Records excerpted from a collection
"""
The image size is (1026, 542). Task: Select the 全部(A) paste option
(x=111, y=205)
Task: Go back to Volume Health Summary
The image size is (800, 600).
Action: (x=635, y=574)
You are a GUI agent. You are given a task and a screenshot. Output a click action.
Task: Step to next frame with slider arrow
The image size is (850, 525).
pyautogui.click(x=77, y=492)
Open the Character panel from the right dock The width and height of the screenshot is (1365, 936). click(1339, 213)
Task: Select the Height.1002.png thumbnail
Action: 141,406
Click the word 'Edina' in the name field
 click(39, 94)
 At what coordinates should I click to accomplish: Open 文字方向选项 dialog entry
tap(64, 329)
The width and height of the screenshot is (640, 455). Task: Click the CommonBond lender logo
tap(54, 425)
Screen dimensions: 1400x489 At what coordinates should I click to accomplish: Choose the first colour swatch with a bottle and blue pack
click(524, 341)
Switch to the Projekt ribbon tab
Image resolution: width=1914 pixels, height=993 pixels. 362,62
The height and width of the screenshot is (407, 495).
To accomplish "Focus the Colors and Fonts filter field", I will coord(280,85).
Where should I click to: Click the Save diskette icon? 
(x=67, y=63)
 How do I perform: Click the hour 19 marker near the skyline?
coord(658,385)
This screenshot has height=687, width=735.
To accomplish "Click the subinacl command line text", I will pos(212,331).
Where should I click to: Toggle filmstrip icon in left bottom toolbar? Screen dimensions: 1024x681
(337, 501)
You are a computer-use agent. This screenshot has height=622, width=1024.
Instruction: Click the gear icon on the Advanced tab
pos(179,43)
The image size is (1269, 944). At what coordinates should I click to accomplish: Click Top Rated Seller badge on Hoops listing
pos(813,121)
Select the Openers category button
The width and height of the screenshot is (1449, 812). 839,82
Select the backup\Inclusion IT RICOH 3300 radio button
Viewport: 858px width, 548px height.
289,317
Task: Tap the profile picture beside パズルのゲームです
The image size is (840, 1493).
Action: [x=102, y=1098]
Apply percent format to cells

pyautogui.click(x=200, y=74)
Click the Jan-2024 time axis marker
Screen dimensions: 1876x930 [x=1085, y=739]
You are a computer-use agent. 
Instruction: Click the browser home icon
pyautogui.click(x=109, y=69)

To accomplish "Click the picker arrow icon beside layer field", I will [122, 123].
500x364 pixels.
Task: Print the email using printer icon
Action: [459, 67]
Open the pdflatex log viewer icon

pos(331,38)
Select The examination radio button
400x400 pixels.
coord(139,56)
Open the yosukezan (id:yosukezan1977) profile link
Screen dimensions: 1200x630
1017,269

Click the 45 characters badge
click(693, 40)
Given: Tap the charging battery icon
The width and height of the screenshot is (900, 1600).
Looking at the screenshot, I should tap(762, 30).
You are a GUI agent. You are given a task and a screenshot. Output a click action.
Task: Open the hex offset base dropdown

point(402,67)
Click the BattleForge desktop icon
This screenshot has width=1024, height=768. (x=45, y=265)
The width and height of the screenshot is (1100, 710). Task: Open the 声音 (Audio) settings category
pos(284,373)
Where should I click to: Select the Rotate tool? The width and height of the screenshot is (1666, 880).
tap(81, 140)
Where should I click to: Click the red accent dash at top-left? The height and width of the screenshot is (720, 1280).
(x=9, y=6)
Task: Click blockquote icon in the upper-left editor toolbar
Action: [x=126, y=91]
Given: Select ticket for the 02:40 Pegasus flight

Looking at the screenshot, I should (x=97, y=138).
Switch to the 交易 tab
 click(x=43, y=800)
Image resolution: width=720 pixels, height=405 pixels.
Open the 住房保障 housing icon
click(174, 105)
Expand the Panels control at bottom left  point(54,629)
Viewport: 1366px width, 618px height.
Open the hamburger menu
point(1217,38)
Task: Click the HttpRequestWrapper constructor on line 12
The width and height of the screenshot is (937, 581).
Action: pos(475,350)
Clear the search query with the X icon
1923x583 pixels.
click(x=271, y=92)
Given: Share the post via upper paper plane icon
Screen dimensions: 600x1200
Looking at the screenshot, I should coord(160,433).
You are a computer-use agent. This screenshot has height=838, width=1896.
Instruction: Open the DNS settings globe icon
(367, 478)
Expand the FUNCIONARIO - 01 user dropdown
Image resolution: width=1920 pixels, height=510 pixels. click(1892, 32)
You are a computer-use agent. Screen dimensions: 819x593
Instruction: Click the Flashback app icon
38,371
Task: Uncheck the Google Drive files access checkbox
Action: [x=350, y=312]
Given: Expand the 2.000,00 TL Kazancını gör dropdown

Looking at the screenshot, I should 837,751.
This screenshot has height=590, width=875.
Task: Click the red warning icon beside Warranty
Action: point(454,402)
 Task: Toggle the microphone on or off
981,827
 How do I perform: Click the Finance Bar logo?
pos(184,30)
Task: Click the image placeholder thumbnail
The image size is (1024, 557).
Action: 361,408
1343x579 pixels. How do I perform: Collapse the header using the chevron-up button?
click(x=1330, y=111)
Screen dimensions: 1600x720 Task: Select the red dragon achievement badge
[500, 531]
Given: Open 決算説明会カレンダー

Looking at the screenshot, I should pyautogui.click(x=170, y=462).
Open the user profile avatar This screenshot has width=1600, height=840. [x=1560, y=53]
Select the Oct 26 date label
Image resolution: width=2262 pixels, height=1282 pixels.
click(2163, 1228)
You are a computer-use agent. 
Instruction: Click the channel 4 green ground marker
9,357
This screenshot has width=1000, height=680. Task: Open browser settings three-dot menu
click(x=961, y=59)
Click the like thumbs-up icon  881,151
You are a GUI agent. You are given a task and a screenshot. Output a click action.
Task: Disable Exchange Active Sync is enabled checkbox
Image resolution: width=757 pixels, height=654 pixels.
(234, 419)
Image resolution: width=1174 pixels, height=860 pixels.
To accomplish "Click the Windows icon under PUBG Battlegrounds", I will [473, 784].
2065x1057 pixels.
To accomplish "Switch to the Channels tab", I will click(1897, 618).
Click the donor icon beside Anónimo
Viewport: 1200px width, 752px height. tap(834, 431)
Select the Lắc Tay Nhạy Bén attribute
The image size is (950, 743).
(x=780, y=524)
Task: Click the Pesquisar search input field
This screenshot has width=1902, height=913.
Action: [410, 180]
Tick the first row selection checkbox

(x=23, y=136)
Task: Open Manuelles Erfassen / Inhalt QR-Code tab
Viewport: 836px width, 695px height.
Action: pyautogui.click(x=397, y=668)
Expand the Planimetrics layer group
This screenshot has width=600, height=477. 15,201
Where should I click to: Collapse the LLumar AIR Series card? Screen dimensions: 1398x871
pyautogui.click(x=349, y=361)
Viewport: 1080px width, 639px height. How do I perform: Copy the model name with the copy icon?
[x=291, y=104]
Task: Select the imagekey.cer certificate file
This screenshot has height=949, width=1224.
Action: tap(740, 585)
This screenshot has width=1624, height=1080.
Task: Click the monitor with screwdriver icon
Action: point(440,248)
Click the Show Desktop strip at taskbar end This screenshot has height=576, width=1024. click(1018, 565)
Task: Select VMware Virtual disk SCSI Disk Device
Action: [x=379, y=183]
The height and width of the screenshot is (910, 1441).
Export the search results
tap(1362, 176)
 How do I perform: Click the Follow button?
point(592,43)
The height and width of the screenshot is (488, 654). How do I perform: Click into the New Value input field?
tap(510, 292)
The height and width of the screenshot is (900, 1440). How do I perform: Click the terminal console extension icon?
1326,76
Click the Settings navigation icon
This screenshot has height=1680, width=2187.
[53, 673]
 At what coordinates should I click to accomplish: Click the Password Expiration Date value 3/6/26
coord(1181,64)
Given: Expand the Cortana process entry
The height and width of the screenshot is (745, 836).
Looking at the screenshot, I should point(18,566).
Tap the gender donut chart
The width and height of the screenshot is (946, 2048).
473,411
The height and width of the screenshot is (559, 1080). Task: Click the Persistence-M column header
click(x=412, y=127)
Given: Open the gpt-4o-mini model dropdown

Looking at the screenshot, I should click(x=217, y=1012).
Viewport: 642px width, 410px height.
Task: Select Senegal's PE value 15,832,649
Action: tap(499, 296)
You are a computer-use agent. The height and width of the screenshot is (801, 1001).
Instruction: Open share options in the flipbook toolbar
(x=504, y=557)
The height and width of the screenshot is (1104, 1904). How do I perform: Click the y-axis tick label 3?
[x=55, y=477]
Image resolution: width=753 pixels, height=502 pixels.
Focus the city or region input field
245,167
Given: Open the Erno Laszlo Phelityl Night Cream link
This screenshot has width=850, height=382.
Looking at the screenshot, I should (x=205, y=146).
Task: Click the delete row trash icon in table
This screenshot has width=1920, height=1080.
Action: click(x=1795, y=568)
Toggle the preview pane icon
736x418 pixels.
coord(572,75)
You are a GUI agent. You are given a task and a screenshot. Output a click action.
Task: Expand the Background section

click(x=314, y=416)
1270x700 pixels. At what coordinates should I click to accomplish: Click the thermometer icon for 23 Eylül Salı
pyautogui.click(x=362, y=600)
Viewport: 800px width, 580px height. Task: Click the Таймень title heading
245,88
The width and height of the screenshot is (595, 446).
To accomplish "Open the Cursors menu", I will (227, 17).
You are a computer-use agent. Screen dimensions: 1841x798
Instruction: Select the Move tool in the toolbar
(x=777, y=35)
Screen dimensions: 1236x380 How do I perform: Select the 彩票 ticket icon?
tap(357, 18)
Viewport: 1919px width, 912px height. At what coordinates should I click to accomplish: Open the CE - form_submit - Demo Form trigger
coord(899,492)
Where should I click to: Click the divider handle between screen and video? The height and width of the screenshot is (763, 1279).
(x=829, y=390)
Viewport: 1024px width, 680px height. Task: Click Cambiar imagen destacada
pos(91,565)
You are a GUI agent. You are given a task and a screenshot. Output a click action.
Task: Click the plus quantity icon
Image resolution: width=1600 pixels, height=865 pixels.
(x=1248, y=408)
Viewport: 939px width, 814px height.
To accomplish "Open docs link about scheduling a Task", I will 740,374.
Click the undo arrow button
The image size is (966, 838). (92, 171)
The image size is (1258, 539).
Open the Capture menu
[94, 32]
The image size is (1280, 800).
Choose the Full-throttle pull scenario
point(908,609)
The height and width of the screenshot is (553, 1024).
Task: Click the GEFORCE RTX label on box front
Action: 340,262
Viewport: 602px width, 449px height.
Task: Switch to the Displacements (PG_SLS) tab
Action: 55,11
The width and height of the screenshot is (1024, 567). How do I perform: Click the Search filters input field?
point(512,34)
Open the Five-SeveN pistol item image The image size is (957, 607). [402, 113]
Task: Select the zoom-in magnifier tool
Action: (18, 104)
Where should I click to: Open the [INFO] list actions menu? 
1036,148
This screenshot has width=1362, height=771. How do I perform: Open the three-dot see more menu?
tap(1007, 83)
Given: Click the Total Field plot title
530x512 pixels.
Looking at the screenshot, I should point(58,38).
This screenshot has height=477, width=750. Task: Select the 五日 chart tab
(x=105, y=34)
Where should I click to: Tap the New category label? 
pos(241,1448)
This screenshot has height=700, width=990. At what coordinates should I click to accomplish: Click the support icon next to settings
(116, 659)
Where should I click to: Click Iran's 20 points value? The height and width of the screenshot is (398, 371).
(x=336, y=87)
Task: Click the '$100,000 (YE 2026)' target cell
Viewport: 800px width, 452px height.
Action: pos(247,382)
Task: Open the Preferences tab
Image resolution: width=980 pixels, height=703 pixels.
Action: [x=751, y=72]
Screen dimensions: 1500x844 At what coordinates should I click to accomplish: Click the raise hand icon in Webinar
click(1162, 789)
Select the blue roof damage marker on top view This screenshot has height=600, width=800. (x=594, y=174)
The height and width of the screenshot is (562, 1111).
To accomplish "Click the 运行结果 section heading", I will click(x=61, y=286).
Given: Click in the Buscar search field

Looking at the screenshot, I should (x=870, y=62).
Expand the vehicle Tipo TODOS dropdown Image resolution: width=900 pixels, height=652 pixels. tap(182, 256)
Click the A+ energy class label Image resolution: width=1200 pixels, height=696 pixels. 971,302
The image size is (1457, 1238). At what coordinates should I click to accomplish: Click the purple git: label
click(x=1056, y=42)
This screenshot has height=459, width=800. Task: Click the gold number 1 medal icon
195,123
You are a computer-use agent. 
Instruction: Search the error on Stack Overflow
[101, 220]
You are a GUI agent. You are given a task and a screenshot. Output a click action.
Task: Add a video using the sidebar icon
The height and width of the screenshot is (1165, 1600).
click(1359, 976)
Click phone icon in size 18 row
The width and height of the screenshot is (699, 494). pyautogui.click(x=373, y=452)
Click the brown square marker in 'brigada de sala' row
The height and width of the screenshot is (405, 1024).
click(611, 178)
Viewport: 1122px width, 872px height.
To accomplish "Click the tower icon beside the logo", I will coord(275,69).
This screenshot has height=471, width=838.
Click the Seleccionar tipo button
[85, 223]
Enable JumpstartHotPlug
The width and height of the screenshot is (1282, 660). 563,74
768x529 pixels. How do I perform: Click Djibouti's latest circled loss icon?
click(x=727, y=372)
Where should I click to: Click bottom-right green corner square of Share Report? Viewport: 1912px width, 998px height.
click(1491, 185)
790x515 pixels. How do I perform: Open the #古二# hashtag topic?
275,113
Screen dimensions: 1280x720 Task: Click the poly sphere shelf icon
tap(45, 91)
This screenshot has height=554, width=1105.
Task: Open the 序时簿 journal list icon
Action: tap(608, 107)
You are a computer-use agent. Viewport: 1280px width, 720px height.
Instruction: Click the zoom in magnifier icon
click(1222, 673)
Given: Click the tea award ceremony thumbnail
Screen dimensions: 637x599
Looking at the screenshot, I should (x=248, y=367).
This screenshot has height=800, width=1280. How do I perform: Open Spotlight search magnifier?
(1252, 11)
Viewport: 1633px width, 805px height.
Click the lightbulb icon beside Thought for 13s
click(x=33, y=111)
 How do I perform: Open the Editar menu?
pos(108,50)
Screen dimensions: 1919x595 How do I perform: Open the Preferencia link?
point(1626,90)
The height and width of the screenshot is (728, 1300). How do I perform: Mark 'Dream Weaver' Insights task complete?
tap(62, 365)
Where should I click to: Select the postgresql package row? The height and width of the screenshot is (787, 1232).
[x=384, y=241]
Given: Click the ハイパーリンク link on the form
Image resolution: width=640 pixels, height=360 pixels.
"""
WORK TO COMPLETE: In the data above, find each line that uses the string "computer". Copy it.

YOUR SOLUTION:
You are a computer-use agent. This screenshot has height=622, width=1024.
You are a computer-use agent. 
You are a computer-use agent. This screenshot has height=838, width=1896.
You are a computer-use agent. Screen dimensions: 819x593
You are a computer-use agent. 
You are a computer-use agent. The height and width of the screenshot is (801, 1001).
You are a computer-use agent. Screen dimensions: 1841x798
You are a computer-use agent. 
You are a computer-use agent. Viewport: 1280px width, 720px height.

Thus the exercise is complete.